The possibility of a connection between that level of support and the Czech Republic’s new media landscape to which Babiš greatly contributed cannot be ignored.

“The news programmes of commercial TV stations watched by millions of viewers neglect Andrej Babiš’s troubles or report only basic or known facts,” Jaroslav Kmenta, a leading Czech investigative journalist working for Reporter monthly, wrote recently. “And media outlets that belong to Babiš’s Agrofert only follow what is reported by others but do not add their own extended analysis.”

Just days before the election, Babiš is facing the biggest challenge of his political career. Last week, Czech police charged Babiš with subsidy fraud – one of the previously noted skeletons – and his public support seems to have dropped slightly in the latest polls.

Still, he remains the frontrunner. And that begs the question: What will happen to media freedom in the Czech Republic if Babiš, media mogul, becomes prime minister? Or even if he himself declines an official position but his party – which is funded and practically owned by him – forms the government?

To help answer those questions, we might look elsewhere.

There exists a second audio recording being Babiš and Pribil.
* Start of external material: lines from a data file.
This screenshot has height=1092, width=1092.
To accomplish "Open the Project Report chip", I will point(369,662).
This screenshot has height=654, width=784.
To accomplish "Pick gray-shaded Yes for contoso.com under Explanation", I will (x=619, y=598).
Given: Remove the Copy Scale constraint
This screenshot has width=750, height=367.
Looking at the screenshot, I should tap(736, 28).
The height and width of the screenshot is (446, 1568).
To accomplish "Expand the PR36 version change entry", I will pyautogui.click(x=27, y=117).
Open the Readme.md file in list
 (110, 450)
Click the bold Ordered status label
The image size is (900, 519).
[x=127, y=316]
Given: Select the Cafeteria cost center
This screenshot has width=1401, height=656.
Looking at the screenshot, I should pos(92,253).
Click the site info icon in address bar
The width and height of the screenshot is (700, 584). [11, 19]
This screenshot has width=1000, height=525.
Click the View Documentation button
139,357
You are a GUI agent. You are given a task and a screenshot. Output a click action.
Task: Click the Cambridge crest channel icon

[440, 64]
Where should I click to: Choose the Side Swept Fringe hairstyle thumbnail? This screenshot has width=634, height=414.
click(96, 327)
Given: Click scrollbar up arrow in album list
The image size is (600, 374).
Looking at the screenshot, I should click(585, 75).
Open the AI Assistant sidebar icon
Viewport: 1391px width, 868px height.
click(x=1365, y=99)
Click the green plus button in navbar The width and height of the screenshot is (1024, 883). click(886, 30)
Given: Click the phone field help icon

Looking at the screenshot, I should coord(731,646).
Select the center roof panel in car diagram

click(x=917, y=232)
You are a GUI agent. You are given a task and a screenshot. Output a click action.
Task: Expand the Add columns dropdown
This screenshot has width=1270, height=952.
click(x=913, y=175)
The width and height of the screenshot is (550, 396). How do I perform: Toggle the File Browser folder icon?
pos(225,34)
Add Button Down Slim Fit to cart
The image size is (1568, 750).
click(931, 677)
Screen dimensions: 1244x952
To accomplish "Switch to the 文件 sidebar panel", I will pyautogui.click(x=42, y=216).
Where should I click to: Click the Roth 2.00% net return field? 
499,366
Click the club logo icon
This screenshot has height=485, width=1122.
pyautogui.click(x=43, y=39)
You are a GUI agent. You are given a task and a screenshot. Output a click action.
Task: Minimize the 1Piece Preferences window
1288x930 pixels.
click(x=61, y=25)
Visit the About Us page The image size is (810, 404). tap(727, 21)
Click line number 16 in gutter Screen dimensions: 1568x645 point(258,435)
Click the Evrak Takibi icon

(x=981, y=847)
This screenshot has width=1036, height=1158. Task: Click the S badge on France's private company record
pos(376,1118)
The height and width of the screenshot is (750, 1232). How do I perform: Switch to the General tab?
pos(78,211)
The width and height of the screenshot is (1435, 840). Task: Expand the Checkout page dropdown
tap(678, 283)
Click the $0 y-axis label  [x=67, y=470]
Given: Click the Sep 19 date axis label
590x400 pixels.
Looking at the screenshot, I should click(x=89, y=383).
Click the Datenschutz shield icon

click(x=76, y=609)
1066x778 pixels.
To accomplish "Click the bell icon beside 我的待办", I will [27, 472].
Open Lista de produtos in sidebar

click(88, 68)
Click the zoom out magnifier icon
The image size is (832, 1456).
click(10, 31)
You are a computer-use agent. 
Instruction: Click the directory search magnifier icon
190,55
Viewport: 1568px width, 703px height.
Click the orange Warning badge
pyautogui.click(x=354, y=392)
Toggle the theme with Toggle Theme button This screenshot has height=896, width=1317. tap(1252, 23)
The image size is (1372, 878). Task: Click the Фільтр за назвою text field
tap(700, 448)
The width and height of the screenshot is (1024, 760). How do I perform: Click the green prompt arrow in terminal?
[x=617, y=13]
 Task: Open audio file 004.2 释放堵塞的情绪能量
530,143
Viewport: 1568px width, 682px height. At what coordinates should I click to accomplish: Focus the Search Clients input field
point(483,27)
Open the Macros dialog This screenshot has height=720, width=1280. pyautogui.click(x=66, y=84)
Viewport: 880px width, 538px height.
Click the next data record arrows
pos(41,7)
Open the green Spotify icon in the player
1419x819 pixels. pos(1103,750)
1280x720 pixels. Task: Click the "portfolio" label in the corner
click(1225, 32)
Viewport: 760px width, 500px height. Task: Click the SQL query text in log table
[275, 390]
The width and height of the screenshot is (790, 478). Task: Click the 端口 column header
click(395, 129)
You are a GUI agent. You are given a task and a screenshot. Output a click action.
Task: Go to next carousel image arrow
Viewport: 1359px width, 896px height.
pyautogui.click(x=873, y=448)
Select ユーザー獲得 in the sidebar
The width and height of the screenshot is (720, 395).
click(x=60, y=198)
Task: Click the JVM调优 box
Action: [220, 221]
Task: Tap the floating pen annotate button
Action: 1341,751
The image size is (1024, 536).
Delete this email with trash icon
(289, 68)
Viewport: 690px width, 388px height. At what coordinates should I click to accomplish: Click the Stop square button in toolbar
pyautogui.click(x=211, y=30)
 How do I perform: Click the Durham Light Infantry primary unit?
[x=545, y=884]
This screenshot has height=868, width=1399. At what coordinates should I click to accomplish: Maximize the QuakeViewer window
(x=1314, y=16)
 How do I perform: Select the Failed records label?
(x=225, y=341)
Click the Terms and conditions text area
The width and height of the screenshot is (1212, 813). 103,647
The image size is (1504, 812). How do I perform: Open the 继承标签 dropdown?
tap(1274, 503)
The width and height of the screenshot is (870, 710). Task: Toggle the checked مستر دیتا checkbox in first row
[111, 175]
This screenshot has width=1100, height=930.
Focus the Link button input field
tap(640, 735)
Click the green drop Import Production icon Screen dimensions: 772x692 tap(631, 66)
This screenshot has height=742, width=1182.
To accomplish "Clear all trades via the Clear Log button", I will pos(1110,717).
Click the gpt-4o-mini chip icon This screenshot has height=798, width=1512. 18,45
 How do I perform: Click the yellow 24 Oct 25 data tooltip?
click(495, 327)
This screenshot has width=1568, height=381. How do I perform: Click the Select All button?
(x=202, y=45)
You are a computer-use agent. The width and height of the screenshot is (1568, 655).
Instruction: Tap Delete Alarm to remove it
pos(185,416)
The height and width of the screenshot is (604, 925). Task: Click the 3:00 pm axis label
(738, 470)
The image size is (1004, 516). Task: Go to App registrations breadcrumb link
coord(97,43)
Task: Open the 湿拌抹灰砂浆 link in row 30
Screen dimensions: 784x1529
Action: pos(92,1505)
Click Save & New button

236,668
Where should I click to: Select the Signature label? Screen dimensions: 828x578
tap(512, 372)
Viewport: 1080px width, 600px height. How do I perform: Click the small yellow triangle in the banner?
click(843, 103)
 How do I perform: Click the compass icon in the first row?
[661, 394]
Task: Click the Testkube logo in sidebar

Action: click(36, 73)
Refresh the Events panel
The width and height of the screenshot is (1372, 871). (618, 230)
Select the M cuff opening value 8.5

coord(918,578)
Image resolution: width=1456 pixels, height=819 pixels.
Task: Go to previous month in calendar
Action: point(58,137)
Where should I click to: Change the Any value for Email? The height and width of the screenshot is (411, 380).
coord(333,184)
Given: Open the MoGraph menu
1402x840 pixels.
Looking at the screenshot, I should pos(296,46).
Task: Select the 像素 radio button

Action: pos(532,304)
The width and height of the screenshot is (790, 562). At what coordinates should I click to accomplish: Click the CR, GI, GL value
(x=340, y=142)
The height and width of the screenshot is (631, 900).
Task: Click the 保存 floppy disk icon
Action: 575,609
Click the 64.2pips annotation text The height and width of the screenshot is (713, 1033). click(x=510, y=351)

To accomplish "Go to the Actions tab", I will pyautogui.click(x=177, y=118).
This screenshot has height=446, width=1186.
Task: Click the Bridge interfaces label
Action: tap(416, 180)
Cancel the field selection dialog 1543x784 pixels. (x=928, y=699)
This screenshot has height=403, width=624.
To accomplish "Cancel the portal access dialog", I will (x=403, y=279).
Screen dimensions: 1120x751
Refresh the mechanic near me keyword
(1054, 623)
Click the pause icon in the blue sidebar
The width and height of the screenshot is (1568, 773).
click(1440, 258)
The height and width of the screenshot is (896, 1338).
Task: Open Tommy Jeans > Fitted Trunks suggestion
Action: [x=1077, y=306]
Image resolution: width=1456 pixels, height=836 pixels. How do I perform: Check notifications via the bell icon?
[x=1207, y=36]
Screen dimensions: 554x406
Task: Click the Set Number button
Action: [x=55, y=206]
This time, they aren’t discussing media but rather a company Babiš disliked because it operated in the same area as one of his other firms.

The company Babiš disliked was fined by Czech customs and tax authorities, which ultimately answer to the finance ministry and acted at a time when Babiš was finance minister. (In the meantime, courts have overturned or cast doubt upon the fines as unjust or disproportionate.)

“Our guys took on [the company], they are in insolvency, they have frozen bank accounts now,” Babiš says on the recording.

Could Babiš’s “guys” also take on the media he doesn’t like?

Michal Musil is copy editor for Reporter magazine. He previously served as deputy editor-in-chief at MF DNES, and quit after Andrej Babiš bought the newspaper.